How I Traveled to Alaska Without Flying!
To get to Alaska, it took six Amtrak trains, four hotels and two very large ferry boats. Finally I arrived into Juneau where my first Alaska cruise began.
I think it was easier for Gold Rush prospectors to get to Juneau than for me! Why? In the late 1890s, there was a weekly steamboat from San Francisco straight north all the way to Nome. That’s how on June 14, 1900, Wyatt Earp and his wife Josie made it all the way to Nome aboard the S.S. Alliance.
All of this for one magical week on an Alaska cruise to explore hidden coves and magnificent glaciers aboard Alaskan Dream Cruises and their 74-passenger expedition ship, Chichagof Dream.
READ NEXT: My Chichagof Dream Review
As I cobbled together this awesome adventure, (“A Laskin Adventure”), I learned one big fact: Alaska is made up of 2,670 islands.
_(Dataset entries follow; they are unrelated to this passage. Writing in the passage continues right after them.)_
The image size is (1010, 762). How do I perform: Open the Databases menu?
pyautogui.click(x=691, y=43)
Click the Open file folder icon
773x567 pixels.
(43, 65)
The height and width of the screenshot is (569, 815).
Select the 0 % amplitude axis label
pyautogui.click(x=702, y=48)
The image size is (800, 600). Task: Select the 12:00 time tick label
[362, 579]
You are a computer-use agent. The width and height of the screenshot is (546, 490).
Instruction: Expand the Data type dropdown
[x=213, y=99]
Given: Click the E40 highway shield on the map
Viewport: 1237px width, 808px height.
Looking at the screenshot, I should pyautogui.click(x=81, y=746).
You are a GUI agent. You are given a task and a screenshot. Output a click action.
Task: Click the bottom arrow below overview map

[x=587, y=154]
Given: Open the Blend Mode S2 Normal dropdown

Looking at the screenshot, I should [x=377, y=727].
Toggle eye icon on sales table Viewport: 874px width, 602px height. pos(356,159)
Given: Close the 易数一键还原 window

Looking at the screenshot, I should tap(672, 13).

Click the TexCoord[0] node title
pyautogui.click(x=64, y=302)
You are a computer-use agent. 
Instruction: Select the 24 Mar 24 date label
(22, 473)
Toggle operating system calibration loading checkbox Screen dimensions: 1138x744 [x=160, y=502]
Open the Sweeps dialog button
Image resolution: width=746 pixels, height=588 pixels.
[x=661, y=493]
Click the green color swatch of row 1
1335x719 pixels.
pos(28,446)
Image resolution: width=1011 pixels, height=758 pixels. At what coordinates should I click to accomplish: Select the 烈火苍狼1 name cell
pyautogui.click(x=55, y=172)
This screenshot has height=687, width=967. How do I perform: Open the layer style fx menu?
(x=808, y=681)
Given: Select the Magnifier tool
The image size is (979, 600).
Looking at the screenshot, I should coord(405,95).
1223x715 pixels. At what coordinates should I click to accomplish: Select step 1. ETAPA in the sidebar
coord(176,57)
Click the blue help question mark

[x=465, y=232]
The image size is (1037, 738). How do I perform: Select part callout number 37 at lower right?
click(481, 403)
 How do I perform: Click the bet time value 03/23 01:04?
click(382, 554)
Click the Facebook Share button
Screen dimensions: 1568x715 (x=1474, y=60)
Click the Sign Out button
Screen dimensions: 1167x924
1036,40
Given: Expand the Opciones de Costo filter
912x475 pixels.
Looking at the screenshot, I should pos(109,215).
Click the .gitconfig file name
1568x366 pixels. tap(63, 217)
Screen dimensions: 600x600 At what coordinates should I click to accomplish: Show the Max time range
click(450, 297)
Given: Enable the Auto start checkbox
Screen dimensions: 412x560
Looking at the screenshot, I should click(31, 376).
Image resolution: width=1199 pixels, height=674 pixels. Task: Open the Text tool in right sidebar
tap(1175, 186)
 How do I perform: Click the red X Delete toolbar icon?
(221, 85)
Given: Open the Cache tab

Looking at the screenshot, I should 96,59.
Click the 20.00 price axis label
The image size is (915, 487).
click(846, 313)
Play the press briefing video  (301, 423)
Almost all of the major cities in Southeast Alaska are called “roadless communities”.
This means you can’t get to Juneau, Ketchikan, Sitka and many more towns, by car. Thus, the Alaska Marine Highway System was created.
What’s the Alaska Marine Highway?
I think of the Alaska Marine Highway as something similar to Norway’s marine transportation system. The Alaska Marine Highway is a fleet of heavy-duty vessels that ply the coastline, delivering mail and goods, transporting residents and tourists.
In the lower 48, there are two Alaska Marine Highway ships that depart from Bellingham Washington. From Bellingham the route follows some 3,500 miles of coastline to remote Dutch Harbor in the Aleutian Chain.
The route is so unique that is has been designated a National Scenic Byway and All-American Road. It’s the only marine route with this designation.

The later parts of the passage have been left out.